Looking for patrons does not mean to reach out hoping the mite. Developing a brand strategy can overcome this logic and help to build a “win-win” partnership relationship. Why? Because companies also need the arts, their rich sense proposals, their values, their imagination and creativity.
Therefore, a museum, theater or any other institution that develops a storytelling may choose its partners according to its compatibility / complementarity with its values. But, it also need to keep in mind that an institution can develop credibility with fair dialogue with its partners. As a consequence, luxury companies have moved closer to contemporary art. This is the case of the LVMH group (ordering Murakami for Vuitton, sponsoring exhibitions at the Centre Pompidou …). The names and the values to which the arts institution associates itself also keeps building its identity.
Cultural brand, as we have seen, can be exploited in various ways. Many museums have understood and highlighted branded products or their derivatives “icons” (The Mona Lisa in the Louvre, Orsay Impressionists, Hieronymus Bosch at the Prado Museum).
But cannot this excessive commercialization damage the image of a cultural institution?

A brand … Yes, but a cultural brand. Do not go astray

How not to go astray? First of all, the institution must know its identity. All cultural institutions can not be the Louvre, the Tate Modern and the Opéra de Paris. Instead of getting lost, of being wrong, it is possible to set up a credible original and relevant project to which one’s public agrees.
The Louvre welcomes around 8 million visitors a year. Who can compete with such “machine”?

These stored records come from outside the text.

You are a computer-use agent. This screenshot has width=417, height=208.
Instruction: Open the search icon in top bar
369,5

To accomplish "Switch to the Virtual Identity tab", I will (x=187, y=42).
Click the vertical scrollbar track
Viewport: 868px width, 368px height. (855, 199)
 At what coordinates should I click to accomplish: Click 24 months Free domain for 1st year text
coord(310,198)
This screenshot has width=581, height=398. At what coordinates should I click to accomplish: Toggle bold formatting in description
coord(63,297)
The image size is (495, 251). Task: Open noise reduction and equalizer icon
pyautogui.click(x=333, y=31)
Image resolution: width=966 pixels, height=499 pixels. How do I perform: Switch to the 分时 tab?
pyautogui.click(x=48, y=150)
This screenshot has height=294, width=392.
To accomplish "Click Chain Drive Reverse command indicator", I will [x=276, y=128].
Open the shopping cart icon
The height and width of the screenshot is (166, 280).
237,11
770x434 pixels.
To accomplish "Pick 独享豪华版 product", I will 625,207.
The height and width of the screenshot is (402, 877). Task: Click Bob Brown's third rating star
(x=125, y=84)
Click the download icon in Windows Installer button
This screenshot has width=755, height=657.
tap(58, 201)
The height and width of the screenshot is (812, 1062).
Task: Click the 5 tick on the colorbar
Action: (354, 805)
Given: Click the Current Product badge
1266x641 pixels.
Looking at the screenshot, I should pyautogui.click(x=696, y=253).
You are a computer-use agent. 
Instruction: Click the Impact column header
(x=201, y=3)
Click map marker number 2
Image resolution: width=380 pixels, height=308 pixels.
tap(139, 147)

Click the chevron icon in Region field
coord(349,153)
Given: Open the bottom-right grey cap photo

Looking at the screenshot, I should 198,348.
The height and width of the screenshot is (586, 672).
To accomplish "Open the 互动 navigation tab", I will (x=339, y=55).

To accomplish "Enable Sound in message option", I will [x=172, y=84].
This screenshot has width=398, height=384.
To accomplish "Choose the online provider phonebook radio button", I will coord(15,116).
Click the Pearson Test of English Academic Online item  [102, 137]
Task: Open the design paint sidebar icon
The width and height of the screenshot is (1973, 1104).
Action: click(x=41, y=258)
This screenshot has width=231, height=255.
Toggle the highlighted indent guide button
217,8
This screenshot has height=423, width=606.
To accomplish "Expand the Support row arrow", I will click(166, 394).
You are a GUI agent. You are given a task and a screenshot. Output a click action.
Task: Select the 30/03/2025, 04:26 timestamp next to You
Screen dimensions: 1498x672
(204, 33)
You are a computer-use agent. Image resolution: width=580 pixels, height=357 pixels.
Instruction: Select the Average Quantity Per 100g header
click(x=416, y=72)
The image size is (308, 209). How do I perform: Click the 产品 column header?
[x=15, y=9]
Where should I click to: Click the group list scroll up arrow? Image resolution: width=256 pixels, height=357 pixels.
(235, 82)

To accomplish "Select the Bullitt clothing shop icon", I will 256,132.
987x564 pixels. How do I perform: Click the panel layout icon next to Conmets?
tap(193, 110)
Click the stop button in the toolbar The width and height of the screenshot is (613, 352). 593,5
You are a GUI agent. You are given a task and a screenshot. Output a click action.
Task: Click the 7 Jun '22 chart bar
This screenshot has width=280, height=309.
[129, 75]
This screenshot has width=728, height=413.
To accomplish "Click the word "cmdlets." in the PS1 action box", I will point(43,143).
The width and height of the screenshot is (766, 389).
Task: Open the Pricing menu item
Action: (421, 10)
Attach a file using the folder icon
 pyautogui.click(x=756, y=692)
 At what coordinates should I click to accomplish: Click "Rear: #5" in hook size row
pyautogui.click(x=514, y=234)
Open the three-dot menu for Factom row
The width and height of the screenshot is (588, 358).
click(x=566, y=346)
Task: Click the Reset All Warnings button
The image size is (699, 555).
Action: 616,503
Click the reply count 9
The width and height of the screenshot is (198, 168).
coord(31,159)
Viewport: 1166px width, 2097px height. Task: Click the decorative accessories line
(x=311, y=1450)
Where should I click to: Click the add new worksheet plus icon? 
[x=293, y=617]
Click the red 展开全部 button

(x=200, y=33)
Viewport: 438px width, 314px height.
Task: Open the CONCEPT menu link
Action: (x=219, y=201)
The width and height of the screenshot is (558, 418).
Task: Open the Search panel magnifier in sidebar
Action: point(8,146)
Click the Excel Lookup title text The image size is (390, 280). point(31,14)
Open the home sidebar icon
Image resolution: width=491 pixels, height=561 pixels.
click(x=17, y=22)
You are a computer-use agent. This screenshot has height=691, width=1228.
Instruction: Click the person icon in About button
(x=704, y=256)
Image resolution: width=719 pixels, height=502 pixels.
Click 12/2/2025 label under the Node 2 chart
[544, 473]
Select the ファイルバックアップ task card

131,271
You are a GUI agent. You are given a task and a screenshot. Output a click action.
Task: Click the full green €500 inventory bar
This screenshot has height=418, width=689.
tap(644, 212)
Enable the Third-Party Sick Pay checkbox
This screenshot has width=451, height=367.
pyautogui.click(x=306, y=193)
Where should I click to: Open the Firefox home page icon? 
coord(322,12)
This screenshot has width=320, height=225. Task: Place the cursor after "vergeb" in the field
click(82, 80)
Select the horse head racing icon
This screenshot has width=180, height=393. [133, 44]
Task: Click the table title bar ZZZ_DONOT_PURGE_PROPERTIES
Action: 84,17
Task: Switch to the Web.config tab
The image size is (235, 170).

Louvre Museum / <a href="http://www.shutterstock.com>Shutterstock</a>

Louvre Museum / Shutterstock

The question cannot be there. But rather: how can we be different from the Louvre? Can we live a global experience, an artistic emotion other than the middle of a huge crowd? That cannot it be against-productive futures?
A brand can also propose a project against the trend, occupy a niche. How? By highlighting the extraordinary nature of a cultural site, its quietness, its human scale, its social area, bringing together the public … No need to push the process to the extreme

Branding is an undeniable asset to cope with changes in society and cultural institutions, a way to meet the current challenges (existing, evolving, self-financing) by:

  • building a sense of horizon in which the public can project his aspirations, his questions …
  • materializing the contract “with the public” in a consistent and honest way without being misled and falling into patronage.

To build one’s sustainably, one must built it without “selling his soul”, without falling into demagogy. For this, one must keep in mind the primacy of its artistic, educational or cultural project as the main asset of its brand.